The Doors achieved national recognition after signing with Elektra Records. The single "Light My Fire" spent three weeks at number one on the Billboard Hot 100 chart, a far cry from the Doors opening for Simon and Garfunkel or playing at a high school as they did in Connecticut that same year. Later on, the Doors appeared on The Ed Sullivan Show, a popular Sunday night variety series that had given the Beatles and Elvis Presley national exposure. Ed Sullivan requested two songs from the Doors for the show, "People Are Strange" and "Light My Fire". Sullivan's censors insisted that the Doors change the lyrics of the song "Light My Fire" from "Girl we couldn't get much higher" to "Girl we couldn't get much better" for the television viewers; this was reportedly due to what was perceived as a reference to drugs in the original lyrics. After giving reluctant assurances of compliance to the producer in the dressing room, an angry and defiant Morrison told the band he wasn't changing a word, and sang the song with the original lyrics. Sullivan was unhappy and refused to shake hands with Morrison or any other band member after their performance. He then had a producer tell the band that they would never appear on his show again, and their planned six further bookings were cancelled. Morrison reportedly said to the producer, in a defiant tone, "Hey man. We just did the Sullivan Show!"

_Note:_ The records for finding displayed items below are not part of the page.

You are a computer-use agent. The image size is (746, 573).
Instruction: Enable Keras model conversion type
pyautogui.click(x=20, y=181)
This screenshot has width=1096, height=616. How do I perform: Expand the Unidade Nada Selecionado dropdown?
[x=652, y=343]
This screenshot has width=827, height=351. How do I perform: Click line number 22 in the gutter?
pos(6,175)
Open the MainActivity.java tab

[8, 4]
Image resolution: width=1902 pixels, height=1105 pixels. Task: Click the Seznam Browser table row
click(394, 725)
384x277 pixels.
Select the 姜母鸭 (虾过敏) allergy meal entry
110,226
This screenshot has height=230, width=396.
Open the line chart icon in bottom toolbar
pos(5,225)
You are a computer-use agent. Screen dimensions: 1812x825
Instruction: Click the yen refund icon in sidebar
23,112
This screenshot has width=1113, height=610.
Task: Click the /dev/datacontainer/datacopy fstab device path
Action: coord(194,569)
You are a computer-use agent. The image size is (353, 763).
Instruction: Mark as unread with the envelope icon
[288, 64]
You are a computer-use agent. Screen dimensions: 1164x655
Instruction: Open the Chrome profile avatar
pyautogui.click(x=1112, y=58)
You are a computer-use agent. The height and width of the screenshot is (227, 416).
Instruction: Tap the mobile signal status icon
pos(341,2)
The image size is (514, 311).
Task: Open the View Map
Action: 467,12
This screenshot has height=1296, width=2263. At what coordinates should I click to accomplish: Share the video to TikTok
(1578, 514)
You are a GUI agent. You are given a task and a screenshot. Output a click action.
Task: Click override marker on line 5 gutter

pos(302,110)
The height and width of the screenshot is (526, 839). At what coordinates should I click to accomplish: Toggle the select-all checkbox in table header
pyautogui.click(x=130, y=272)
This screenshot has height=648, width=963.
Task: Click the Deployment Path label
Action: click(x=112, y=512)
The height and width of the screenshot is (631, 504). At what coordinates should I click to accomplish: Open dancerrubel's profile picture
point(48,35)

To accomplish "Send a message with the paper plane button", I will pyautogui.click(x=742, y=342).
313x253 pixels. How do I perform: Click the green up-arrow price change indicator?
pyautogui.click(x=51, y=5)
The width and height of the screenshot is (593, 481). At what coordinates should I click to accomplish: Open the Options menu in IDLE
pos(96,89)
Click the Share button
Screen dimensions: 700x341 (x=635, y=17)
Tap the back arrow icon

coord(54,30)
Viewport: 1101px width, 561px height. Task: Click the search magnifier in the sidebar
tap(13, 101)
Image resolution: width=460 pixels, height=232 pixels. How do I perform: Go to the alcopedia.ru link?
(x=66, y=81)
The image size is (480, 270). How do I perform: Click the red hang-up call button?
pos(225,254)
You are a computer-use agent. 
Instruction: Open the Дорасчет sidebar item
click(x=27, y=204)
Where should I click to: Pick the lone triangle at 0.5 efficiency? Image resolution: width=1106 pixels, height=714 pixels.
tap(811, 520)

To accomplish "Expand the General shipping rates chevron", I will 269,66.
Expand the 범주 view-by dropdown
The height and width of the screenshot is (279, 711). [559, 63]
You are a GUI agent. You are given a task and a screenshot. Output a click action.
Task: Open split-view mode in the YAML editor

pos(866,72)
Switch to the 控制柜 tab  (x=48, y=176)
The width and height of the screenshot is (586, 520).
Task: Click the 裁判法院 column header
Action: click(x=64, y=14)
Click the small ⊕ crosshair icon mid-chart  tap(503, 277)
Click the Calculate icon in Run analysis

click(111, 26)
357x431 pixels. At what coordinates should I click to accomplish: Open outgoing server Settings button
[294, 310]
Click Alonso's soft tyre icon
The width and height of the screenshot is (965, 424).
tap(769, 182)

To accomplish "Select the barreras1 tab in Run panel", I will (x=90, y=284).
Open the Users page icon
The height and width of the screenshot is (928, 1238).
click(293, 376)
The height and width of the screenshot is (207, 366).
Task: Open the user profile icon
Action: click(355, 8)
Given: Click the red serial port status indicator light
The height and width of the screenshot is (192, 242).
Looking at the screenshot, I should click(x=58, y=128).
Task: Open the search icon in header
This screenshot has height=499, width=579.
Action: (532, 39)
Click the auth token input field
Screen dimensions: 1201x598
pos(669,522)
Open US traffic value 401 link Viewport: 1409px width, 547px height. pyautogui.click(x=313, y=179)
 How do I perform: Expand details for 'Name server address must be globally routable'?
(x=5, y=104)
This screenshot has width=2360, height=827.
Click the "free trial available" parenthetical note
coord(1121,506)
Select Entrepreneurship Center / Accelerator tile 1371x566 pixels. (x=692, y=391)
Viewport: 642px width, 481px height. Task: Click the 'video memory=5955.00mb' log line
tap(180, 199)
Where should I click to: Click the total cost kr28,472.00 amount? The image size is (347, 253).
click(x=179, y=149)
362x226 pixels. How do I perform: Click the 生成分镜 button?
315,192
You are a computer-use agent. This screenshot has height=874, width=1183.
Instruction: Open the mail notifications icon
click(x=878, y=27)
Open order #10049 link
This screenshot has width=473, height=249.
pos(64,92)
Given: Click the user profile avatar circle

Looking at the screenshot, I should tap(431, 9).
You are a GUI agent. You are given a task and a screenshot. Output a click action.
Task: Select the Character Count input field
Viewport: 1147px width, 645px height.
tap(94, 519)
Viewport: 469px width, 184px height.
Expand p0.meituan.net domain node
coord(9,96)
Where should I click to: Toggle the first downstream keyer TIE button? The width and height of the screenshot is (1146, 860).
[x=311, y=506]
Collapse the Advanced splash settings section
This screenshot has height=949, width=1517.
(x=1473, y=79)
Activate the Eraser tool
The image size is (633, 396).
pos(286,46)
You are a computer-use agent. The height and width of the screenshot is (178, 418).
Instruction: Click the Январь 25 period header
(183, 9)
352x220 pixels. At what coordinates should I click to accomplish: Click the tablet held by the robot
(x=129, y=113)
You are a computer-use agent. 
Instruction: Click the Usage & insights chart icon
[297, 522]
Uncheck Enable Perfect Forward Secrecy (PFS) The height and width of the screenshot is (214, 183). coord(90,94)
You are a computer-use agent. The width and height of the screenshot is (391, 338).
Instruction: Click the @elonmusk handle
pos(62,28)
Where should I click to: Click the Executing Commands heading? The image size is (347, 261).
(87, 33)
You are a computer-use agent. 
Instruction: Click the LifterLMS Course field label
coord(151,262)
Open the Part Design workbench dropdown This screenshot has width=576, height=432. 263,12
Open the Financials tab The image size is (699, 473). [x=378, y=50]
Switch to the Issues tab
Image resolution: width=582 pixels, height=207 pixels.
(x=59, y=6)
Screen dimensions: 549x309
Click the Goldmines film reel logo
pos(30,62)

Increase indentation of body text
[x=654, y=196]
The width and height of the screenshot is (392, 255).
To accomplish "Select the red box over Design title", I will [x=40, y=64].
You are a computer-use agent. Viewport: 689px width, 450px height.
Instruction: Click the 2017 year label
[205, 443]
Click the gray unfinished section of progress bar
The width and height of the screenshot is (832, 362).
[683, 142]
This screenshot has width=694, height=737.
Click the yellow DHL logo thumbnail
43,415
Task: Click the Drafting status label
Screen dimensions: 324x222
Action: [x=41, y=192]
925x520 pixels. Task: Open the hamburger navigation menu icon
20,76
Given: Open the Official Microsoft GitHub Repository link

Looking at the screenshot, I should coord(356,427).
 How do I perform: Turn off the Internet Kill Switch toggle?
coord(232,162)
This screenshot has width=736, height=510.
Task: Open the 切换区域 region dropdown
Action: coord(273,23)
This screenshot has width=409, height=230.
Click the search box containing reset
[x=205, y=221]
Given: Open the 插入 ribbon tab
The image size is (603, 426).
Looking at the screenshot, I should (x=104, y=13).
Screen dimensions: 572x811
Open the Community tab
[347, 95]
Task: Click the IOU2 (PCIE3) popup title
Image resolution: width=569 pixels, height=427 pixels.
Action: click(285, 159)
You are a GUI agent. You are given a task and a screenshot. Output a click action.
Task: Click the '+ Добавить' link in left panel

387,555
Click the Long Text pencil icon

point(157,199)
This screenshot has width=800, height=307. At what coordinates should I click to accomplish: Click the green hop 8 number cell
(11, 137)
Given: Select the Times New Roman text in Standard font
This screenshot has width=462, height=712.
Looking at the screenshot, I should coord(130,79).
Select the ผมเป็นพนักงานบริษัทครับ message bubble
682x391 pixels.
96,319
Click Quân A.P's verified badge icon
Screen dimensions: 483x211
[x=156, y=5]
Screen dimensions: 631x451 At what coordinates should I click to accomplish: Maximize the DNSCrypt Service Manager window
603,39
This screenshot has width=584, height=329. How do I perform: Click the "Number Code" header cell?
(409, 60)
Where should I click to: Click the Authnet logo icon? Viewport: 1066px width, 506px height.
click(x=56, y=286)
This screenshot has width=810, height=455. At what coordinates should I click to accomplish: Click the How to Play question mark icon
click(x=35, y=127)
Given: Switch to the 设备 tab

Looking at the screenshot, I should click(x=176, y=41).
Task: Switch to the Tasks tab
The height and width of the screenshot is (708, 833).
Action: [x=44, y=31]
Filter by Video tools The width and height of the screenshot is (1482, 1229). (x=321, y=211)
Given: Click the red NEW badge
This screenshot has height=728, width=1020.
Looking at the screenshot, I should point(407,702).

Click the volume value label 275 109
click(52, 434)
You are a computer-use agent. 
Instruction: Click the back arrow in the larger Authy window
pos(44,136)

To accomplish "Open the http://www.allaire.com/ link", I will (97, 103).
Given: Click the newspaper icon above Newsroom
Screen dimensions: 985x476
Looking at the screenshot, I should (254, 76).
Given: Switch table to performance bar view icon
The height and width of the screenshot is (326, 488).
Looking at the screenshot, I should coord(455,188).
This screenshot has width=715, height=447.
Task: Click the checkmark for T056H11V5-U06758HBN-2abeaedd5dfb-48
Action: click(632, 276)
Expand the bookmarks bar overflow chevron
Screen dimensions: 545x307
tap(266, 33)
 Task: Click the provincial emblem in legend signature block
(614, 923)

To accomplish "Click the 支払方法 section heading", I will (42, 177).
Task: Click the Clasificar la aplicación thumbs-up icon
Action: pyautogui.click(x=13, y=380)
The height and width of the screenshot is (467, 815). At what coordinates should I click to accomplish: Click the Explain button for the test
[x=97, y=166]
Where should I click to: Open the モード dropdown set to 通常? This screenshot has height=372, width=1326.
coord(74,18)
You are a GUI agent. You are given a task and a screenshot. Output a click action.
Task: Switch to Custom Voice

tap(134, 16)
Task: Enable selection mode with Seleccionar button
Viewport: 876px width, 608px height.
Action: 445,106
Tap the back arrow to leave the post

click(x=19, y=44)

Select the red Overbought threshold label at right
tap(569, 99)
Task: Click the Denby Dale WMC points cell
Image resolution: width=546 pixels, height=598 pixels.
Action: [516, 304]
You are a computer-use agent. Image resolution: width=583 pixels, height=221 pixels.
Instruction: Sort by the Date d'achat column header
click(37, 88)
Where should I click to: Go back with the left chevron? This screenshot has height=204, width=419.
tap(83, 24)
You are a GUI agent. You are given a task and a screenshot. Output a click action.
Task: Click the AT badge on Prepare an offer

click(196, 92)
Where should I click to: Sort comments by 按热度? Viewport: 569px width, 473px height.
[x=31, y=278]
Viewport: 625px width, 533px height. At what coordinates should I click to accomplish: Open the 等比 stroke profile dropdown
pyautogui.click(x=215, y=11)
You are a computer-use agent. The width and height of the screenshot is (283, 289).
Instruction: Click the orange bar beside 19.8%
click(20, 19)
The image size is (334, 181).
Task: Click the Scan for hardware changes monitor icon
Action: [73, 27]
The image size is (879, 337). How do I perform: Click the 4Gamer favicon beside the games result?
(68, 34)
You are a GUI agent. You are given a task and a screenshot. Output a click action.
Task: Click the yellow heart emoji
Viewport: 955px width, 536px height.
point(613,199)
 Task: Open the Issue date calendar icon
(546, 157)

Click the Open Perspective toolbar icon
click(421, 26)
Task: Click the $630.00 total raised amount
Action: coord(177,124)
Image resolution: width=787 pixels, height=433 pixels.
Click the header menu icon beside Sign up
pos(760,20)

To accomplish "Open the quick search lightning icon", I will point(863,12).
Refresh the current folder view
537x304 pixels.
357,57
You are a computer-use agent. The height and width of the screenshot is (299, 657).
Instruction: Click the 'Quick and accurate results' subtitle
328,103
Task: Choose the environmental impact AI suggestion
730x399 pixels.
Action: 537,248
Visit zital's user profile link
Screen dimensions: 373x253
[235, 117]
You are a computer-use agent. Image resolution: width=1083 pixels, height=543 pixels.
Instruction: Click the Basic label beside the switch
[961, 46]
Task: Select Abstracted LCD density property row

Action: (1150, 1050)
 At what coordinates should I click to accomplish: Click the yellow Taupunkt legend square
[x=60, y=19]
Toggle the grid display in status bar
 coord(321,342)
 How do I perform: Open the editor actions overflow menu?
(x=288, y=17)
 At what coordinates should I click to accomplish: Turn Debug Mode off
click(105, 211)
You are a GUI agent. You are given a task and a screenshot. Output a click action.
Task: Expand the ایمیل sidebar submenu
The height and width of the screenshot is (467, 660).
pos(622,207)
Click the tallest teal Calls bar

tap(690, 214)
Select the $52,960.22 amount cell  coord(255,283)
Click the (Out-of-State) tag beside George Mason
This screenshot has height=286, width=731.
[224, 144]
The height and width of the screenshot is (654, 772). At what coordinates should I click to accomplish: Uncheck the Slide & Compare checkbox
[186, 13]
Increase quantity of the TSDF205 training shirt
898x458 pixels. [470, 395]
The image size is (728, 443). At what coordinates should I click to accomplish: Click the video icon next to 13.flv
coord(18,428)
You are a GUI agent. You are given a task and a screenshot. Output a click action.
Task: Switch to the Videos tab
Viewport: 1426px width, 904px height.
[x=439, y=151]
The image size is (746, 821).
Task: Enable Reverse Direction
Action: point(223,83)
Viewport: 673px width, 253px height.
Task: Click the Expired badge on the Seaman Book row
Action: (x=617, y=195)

By the release of their second album, Strange Days, the Doors had become one of the most popular rock bands in the U.S. Their blend of blues and dark psychedelic rock included a number of original songs and distinctive cover versions, such as their rendition of "Alabama Song" from Bertolt Brecht and Kurt Weill's opera Rise and Fall of the City of Mahagonny. The band also performed a number of extended concept works, including the songs "The End", "When the Music's Over", and "Celebration of the Lizard". In late Summer 1967, photographer Joel Brodsky took a series of black-and-white photos of a shirtless Morrison, in a photo shoot known as "The Young Lion" photo session. These photographs are considered among the most iconic images of Jim Morrison and are frequently used as covers for compilation albums, books, and other memorabilia related to Morrison and the Doors. In late 1967, during a concert in New Haven, Connecticut, Morrison was arrested on stage in an incident that further added to his mystique and emphasized his rebellious image. Prior to the show, a police officer found Morrison and a woman in the showers backstage. Not recognizing the singer, the policeman ordered him to leave, to which Morrison mockingly replied, "Eat me." He was subsequently maced by the officer and the show was delayed. Once onstage, he told the concertgoers an obscenity-filled version of the incident. New Haven police arrested him for indecency and public obscenity, but the charges were later dropped. Morrison was the first rock performer to be arrested onstage.